# Glass



## CaterpillarGiraffe (May 21, 2009)

Just wanted everyone's two cents on a glass enclosure.

I know most people resort to wooden because it's easy to custom build and you can't usually buy glass tanks that big, but a local breeder is offering to design and build a glass tank for me of ANY size.

I was thinking 5x2 for my 20 inch Tegu.

Thoughts?


----------



## Jer723 (May 21, 2009)

sounds like it would be way cooler, and hey rainey, i kno that you said his growth is stunted but why not just get the big one for him now and not pay for 2 seperate enclosures? i was just wondering, but i say go for it, but you may have to cover the sides of the enclosure or something to keep his stress down. good luck


----------



## Mvskokee (May 21, 2009)

i agree. id just go for adult size. get it over with. plus he will be getting huge soon enough


----------



## CaterpillarGiraffe (May 22, 2009)

I don't want to go with the full 8x6 because I'm always getting new animals.
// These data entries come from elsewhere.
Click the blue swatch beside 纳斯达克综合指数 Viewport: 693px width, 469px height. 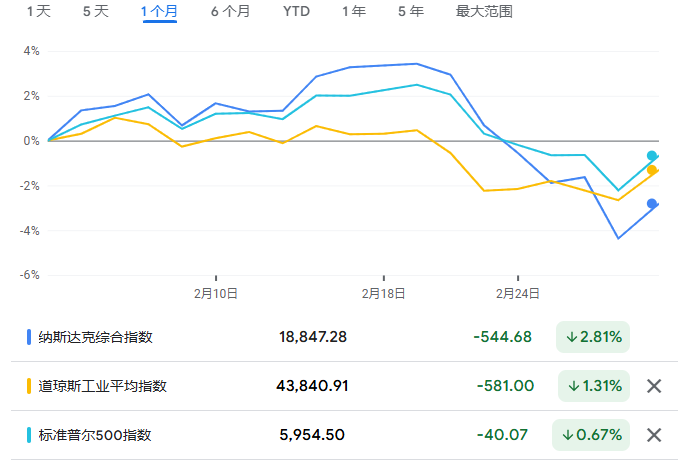tap(29, 337)
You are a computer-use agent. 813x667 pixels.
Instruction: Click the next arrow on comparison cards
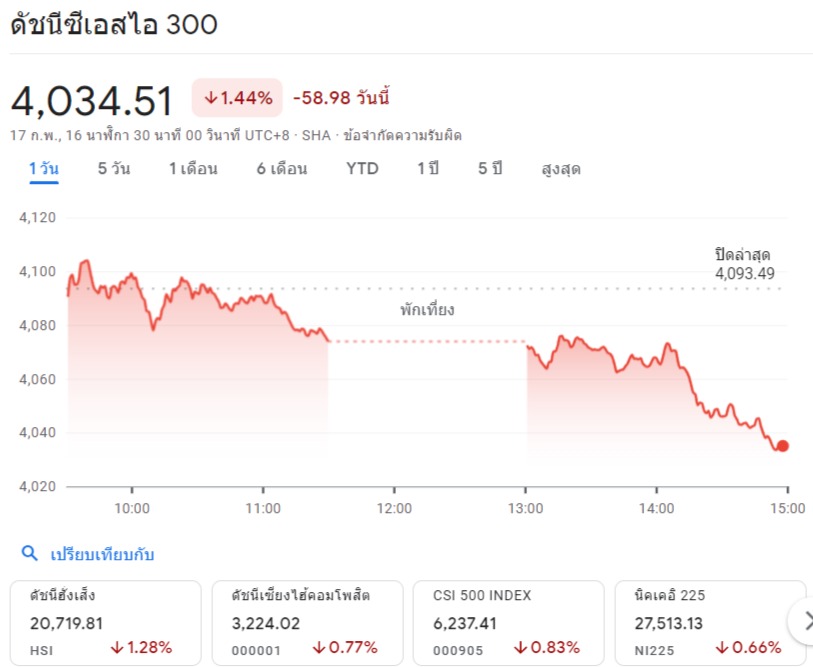[x=805, y=621]
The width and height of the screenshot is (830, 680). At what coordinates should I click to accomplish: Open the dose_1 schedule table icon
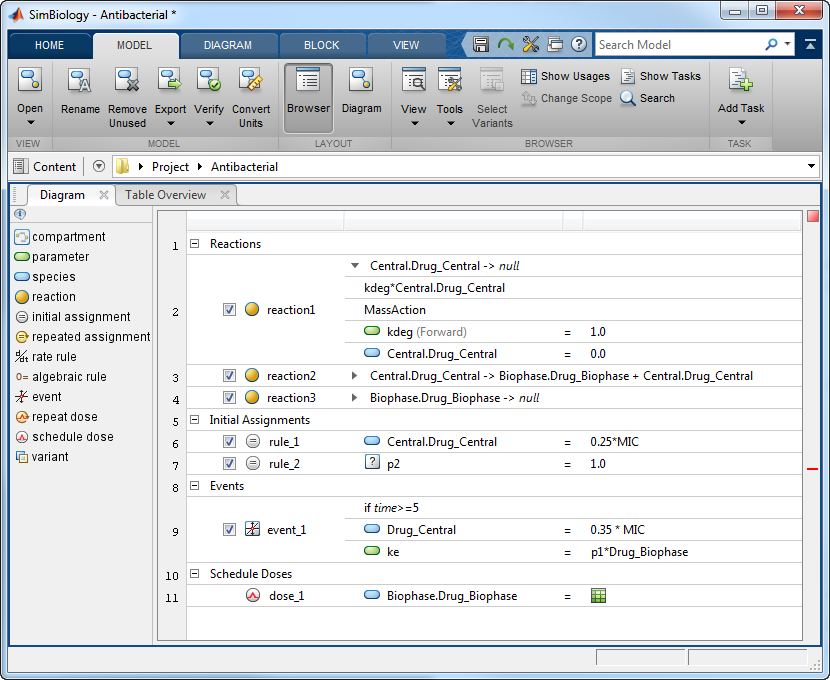point(599,596)
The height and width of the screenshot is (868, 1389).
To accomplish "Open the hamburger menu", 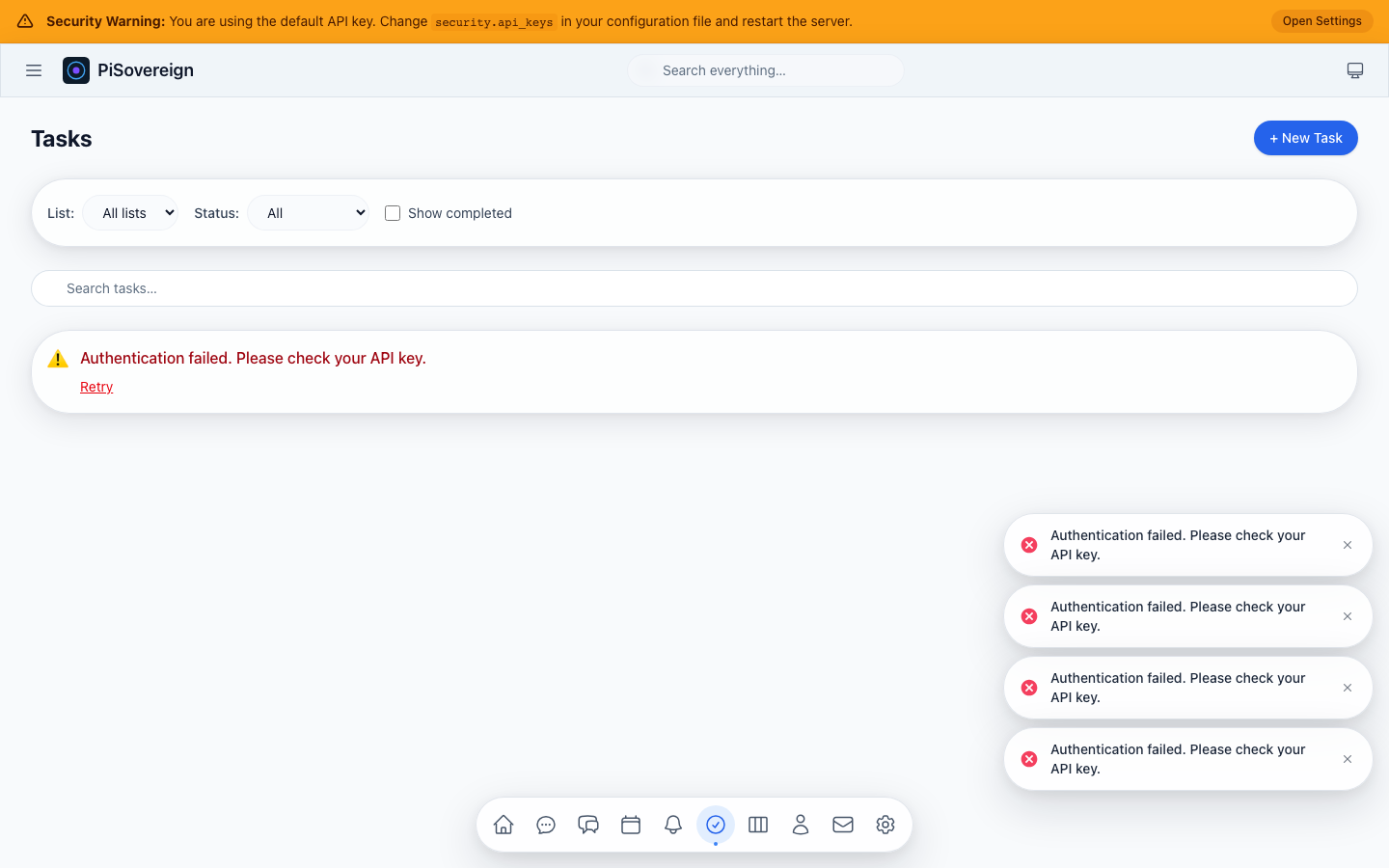I will [34, 69].
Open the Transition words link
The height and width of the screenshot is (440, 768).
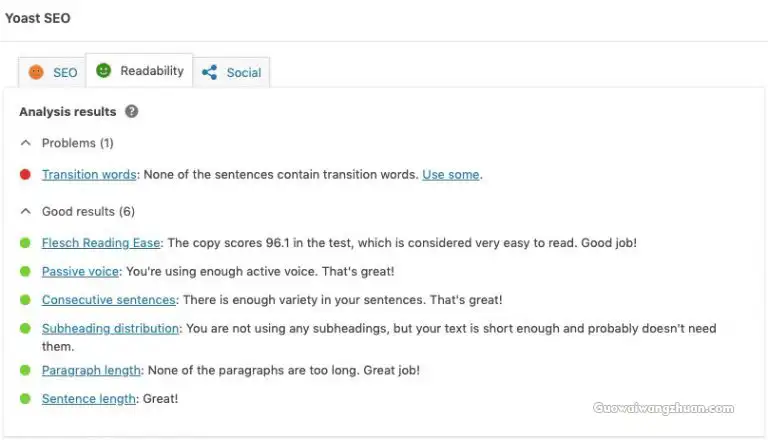tap(89, 174)
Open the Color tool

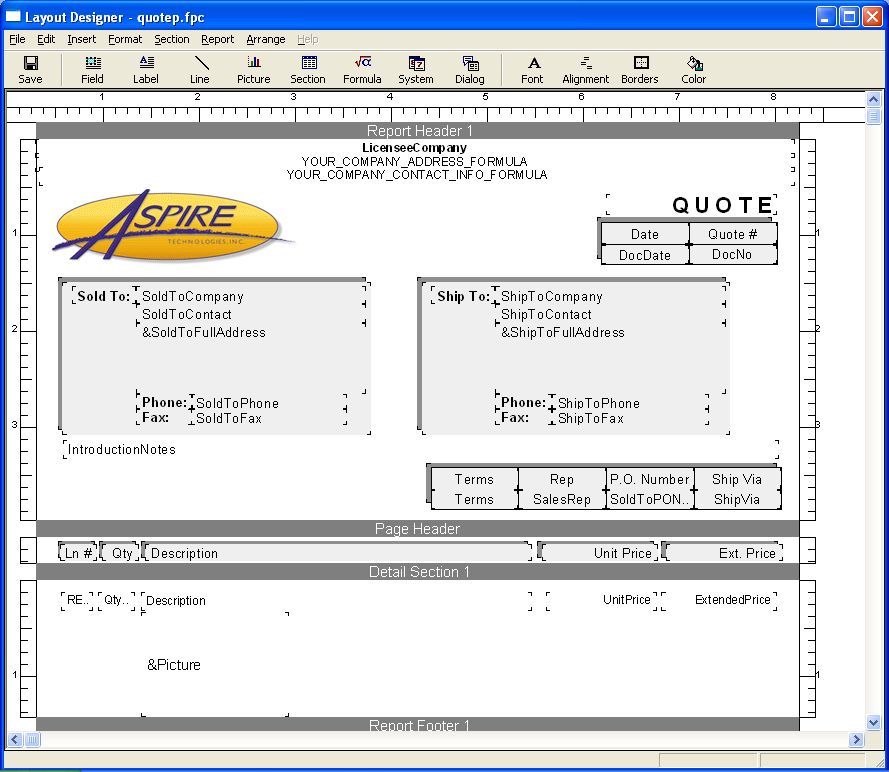694,69
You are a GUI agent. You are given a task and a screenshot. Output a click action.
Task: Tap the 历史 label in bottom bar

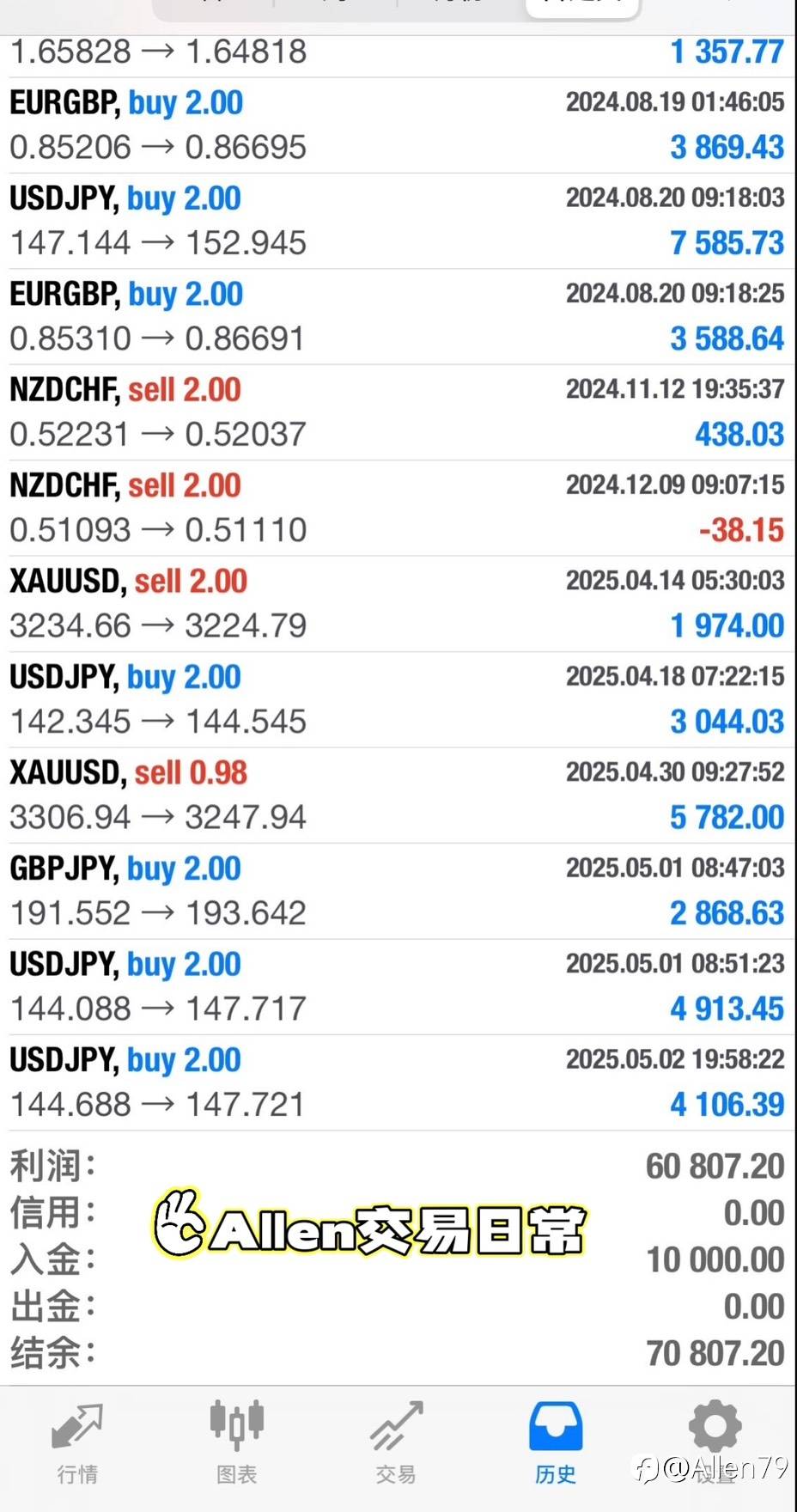(556, 1475)
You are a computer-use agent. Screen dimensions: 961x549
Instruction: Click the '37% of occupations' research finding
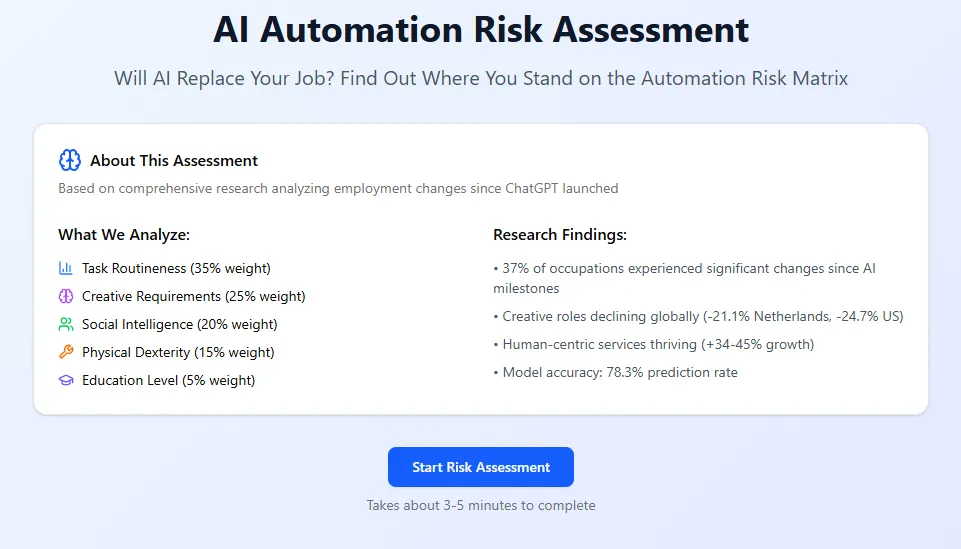coord(684,269)
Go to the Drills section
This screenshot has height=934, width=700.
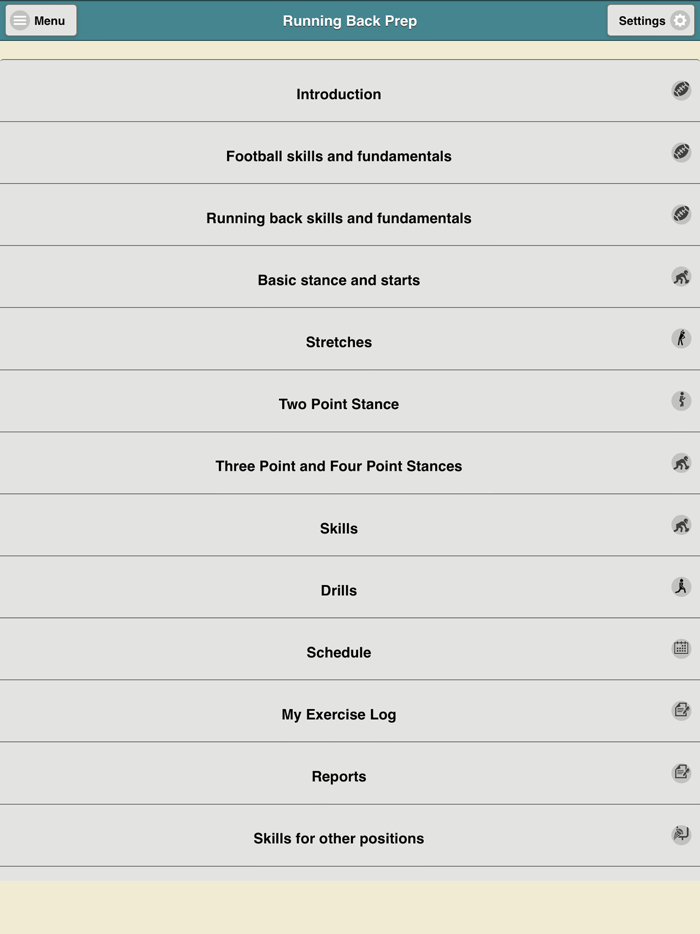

It's great to have an enclosure for something else when I move him out of it and into a bigger one. The enclosures will ways be put to good use!


----------



## Mvskokee (May 22, 2009)

good point. i think as long as your glass enclosure will hold humidity well go for it. id enjoy seeing the finished product


----------



## Jer723 (May 22, 2009)

yea that is a good point. cant believe i didnt think of that.


----------



## CaterpillarGiraffe (May 22, 2009)

Yeah he won't be growing fast at all, he's smaller than 6 month old tegus I've seen. When he does grow out of it I can use it for other large lizards . And the humidity should stay good, I am only making it partial screen on the top.


----------



## Jer723 (May 22, 2009)

would that be able to hold lou dog eventually? idk alot about savs so if im totally wrong forgive me, hey rainey. why dont u post pics of lou dog on here, there are quite a few sav fans on here.


----------



## jmiles50 (May 22, 2009)

8x6? Just go 6 or 7x3x3(6 or 7ft long, 3 ft wide, and 3 ft tall)


----------



## CaterpillarGiraffe (May 22, 2009)

Savs I've heard don't do really good in glass, so I'm probably building him a 3 footer in a few weeks.


----------



## CaterpillarGiraffe (May 22, 2009)

Savs I've heard don't do really good in glass, so I'm probably building him a 3 footer in a few weeks.


----------



## CaterpillarGiraffe (May 22, 2009)

Savs I've heard don't do really good in glass, so I'm probably building him a 3 footer in a few weeks.


----------



## CaterpillarGiraffe (May 22, 2009)

Savs I've heard don't do really good in glass, so I'm probably building him a 3 footer in a few weeks.


----------



## Mvskokee (May 22, 2009)

whoa re run. cant wait to see the finished product


----------



## CaterpillarGiraffe (May 23, 2009)

Haha oh my goodness I was on my phone last night in the car when I replied to this. And it wouldn't send, so I kept hitting the button!


----------



## Mvskokee (May 23, 2009)

i figured something when haywire


----------



## CaterpillarGiraffe (May 23, 2009)

Alright, so my final decision today came out to be a 6x3 enclosure.

It's glass. Partial screen, partial glass on the top. I won't need to worry about super long strip lighting, because I have an outdoor pen for my Tegu in the summer. During the winter I'll have a Powersun on the basking size and a strip light on the other side.

And then for heating it will come from both the Powersun and a ceramic heat wave emitter attached to a thermostat.


----------



## Mvskokee (May 23, 2009)

sounds like a plan im sure he will love it


----------



## All_American (Jul 20, 2009)

CaterpillarGiraffe said:


> I don't want to go with the full 8x6 because I'm always getting new animals. It's great to have an enclosure for something else when I move him out of it and into a bigger one. The enclosures will ways be put to good use!



Good point, plus the fact that a 8x6x lets say 1/4" thick glass would be REALLY heavy to say the least :shock: .


----------



## 31drew31 (Jul 20, 2009)

6x3x3 all glass is going to weigh a ton as well. a 6x2x2 aquarium weighs around 160-180 pounds empty depending on the manufacturer.


----------



## 31drew31 (Jul 20, 2009)

6x3x3 all glass is going to weigh a ton as well. a 6x2x2 aquarium weighs around 160-180 pounds empty depending on the manufacturer.


----------